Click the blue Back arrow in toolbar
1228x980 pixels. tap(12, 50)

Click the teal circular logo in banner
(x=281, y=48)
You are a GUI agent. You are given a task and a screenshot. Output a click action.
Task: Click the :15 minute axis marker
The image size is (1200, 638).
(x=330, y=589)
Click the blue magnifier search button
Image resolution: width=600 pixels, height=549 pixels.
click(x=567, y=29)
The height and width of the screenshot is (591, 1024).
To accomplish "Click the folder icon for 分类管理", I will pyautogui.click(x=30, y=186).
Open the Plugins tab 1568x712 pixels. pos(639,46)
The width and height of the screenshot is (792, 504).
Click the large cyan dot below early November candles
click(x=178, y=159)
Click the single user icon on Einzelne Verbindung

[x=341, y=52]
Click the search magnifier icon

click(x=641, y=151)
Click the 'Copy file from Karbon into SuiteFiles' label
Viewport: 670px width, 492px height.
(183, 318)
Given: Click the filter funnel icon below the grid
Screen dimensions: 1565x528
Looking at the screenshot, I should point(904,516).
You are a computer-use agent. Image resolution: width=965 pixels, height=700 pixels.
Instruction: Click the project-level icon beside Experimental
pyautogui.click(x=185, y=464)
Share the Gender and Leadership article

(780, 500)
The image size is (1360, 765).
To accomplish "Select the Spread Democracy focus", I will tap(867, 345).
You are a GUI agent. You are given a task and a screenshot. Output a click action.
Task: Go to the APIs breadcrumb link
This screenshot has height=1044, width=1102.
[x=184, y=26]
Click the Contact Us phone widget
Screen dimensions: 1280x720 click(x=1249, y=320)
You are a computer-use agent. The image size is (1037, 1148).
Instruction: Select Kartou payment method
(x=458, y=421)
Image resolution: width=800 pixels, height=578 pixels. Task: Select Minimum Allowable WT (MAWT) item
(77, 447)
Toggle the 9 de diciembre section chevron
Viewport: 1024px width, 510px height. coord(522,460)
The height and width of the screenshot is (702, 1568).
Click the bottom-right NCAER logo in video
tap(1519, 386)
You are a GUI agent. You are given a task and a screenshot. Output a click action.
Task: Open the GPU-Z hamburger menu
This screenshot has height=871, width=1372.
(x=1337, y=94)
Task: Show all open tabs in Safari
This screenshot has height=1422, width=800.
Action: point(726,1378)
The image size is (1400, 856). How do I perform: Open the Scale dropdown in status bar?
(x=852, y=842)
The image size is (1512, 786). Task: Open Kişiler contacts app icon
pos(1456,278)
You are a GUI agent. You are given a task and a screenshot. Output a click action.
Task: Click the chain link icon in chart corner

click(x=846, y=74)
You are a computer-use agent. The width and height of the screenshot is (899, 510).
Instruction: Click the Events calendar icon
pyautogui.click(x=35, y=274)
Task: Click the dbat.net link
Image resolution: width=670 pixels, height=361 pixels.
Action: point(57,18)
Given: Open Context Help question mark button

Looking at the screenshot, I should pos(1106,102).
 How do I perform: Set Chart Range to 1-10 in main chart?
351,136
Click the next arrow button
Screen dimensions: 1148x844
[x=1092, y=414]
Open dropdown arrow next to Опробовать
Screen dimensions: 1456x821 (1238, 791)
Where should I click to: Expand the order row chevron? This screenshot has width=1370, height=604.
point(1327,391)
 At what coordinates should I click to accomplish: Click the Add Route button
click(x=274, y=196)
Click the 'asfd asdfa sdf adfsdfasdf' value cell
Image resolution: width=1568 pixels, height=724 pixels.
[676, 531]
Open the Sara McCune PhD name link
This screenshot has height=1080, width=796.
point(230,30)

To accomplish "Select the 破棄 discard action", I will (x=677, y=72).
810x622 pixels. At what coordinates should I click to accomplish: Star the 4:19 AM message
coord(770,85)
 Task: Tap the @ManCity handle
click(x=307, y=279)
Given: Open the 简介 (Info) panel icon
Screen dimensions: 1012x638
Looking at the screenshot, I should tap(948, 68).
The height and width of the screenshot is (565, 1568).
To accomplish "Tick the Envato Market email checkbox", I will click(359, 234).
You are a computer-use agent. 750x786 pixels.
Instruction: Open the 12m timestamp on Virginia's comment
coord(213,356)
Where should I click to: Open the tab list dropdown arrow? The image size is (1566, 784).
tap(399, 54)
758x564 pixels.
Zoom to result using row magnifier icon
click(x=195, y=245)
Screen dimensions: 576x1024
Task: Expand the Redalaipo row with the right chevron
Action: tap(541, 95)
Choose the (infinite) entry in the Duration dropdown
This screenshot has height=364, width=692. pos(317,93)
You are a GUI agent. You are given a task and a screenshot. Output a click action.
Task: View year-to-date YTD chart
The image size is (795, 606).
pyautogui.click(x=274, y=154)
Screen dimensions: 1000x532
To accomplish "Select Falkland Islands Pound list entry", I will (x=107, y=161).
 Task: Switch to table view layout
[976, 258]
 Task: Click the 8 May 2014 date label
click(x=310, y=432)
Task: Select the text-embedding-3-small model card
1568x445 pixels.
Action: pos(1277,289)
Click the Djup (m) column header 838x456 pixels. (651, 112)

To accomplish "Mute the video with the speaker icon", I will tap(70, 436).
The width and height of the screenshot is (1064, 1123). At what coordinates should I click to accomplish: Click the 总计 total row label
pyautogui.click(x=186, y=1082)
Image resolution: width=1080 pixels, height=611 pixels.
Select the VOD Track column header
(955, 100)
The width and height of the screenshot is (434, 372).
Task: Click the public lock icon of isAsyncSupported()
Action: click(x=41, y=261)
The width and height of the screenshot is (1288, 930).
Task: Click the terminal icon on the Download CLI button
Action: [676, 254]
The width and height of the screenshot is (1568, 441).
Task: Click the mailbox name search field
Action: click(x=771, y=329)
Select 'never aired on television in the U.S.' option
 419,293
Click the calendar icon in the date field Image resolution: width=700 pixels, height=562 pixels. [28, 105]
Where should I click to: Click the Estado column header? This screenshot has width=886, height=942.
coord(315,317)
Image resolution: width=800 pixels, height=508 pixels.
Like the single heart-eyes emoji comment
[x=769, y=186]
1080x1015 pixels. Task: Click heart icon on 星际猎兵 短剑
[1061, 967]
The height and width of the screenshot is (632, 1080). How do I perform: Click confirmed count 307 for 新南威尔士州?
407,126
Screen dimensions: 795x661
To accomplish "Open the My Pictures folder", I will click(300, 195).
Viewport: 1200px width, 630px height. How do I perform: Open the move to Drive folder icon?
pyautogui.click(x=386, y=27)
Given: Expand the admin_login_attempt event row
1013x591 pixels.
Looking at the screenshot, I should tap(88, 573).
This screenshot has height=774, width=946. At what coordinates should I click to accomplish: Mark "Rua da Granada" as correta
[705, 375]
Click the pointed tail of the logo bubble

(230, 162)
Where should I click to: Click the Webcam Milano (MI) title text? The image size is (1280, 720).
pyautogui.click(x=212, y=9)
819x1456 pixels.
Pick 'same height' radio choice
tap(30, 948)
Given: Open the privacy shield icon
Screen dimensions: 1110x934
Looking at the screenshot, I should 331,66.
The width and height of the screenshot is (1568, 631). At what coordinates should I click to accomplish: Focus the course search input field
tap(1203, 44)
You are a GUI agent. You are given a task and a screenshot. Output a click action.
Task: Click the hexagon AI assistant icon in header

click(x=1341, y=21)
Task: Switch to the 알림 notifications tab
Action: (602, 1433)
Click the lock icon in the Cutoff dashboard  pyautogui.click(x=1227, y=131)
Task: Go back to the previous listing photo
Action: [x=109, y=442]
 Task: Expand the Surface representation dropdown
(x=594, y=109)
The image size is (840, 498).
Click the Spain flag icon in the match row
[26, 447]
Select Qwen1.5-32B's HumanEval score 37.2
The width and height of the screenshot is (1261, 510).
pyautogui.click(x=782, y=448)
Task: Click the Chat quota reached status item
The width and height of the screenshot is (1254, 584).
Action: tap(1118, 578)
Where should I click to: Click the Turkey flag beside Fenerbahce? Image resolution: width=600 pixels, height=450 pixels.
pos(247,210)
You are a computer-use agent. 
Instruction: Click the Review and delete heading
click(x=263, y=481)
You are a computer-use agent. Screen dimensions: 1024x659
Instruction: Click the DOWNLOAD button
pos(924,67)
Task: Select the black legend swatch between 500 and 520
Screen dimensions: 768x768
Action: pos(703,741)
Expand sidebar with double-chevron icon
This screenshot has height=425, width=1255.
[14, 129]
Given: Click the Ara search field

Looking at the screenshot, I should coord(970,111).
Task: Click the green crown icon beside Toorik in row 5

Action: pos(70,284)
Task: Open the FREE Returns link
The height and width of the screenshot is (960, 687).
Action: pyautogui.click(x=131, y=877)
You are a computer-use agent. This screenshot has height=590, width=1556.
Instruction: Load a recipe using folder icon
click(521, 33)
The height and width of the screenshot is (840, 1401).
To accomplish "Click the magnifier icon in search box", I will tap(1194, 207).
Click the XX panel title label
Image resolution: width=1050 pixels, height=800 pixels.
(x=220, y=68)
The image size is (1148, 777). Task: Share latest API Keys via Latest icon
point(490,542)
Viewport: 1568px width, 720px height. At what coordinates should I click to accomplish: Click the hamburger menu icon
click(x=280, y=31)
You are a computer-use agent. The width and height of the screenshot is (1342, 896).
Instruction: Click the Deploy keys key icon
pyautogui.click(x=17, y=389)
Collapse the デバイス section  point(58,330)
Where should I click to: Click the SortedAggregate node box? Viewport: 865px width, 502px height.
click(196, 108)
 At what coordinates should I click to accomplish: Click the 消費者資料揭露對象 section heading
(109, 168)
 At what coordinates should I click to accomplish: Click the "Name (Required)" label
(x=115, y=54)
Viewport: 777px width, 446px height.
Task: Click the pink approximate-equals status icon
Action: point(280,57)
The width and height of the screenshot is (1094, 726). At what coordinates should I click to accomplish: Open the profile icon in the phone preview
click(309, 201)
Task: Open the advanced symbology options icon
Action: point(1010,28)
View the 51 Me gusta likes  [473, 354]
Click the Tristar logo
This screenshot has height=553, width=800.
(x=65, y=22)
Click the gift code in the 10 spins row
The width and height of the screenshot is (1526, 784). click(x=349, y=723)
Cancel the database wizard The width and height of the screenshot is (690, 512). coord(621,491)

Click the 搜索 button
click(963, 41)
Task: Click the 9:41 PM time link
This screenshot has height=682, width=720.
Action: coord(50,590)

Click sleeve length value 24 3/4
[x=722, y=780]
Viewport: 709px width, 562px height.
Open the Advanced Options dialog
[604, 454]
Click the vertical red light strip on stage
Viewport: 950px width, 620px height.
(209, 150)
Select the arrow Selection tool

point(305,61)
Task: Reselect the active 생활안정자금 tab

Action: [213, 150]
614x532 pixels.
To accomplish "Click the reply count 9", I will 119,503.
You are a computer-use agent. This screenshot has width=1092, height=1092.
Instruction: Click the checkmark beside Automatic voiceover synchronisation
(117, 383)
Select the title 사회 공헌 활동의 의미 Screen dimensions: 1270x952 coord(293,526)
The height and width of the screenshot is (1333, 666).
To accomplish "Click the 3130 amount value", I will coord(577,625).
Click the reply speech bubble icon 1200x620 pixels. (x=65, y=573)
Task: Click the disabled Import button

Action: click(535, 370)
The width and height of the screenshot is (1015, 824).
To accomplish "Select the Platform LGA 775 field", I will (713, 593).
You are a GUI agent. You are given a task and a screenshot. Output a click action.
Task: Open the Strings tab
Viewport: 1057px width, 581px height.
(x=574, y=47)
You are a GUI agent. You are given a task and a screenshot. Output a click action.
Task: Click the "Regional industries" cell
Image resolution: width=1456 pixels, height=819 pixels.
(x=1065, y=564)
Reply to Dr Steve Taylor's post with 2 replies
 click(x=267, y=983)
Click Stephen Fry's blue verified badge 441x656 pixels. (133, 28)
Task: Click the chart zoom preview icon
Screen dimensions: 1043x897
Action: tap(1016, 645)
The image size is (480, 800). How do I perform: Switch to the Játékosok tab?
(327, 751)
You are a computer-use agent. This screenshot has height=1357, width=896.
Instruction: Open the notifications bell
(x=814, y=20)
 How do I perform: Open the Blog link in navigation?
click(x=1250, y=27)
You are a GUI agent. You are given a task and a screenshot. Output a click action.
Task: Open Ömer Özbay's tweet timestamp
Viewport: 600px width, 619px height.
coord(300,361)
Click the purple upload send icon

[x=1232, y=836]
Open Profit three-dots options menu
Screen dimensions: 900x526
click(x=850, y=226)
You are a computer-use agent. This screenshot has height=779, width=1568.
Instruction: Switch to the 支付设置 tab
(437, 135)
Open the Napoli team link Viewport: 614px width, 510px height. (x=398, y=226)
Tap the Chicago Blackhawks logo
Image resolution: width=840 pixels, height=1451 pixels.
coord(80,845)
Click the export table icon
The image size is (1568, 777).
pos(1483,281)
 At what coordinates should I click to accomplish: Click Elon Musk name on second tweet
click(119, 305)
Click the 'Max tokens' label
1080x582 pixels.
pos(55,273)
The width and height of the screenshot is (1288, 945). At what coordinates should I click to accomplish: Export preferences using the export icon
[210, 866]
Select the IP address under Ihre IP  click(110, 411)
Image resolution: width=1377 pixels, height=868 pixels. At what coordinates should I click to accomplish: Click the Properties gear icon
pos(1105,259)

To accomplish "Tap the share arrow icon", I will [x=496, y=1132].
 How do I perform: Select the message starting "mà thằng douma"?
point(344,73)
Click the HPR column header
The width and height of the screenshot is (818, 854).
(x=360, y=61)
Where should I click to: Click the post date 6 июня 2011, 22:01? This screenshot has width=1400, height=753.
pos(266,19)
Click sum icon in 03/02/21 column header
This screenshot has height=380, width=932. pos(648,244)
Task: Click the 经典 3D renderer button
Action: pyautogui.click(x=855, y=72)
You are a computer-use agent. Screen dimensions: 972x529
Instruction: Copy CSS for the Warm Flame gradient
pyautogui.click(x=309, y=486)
━━━
*WORK ITEM*. For the lines above, output exactly those from the line containing "Reply to Dr" through the line containing "You are a computer-use agent. Screen dimensions: 972x529", and skip the others.

*WRITTEN RESPONSE*.
Reply to Dr Steve Taylor's post with 2 replies
 click(x=267, y=983)
Click Stephen Fry's blue verified badge 441x656 pixels. (133, 28)
Task: Click the chart zoom preview icon
Screen dimensions: 1043x897
Action: tap(1016, 645)
The image size is (480, 800). How do I perform: Switch to the Játékosok tab?
(327, 751)
You are a computer-use agent. This screenshot has height=1357, width=896.
Instruction: Open the notifications bell
(x=814, y=20)
 How do I perform: Open the Blog link in navigation?
click(x=1250, y=27)
You are a GUI agent. You are given a task and a screenshot. Output a click action.
Task: Open Ömer Özbay's tweet timestamp
Viewport: 600px width, 619px height.
coord(300,361)
Click the purple upload send icon

[x=1232, y=836]
Open Profit three-dots options menu
Screen dimensions: 900x526
click(x=850, y=226)
You are a computer-use agent. This screenshot has height=779, width=1568.
Instruction: Switch to the 支付设置 tab
(437, 135)
Open the Napoli team link Viewport: 614px width, 510px height. (x=398, y=226)
Tap the Chicago Blackhawks logo
Image resolution: width=840 pixels, height=1451 pixels.
coord(80,845)
Click the export table icon
The image size is (1568, 777).
pos(1483,281)
 At what coordinates should I click to accomplish: Click Elon Musk name on second tweet
click(119, 305)
Click the 'Max tokens' label
1080x582 pixels.
pos(55,273)
The width and height of the screenshot is (1288, 945). At what coordinates should I click to accomplish: Export preferences using the export icon
[210, 866]
Select the IP address under Ihre IP  click(110, 411)
Image resolution: width=1377 pixels, height=868 pixels. At what coordinates should I click to accomplish: Click the Properties gear icon
pos(1105,259)

To accomplish "Tap the share arrow icon", I will [x=496, y=1132].
 How do I perform: Select the message starting "mà thằng douma"?
point(344,73)
Click the HPR column header
The width and height of the screenshot is (818, 854).
(x=360, y=61)
Where should I click to: Click the post date 6 июня 2011, 22:01? This screenshot has width=1400, height=753.
pos(266,19)
Click sum icon in 03/02/21 column header
This screenshot has height=380, width=932. pos(648,244)
Task: Click the 经典 3D renderer button
Action: pyautogui.click(x=855, y=72)
You are a computer-use agent. Screen dimensions: 972x529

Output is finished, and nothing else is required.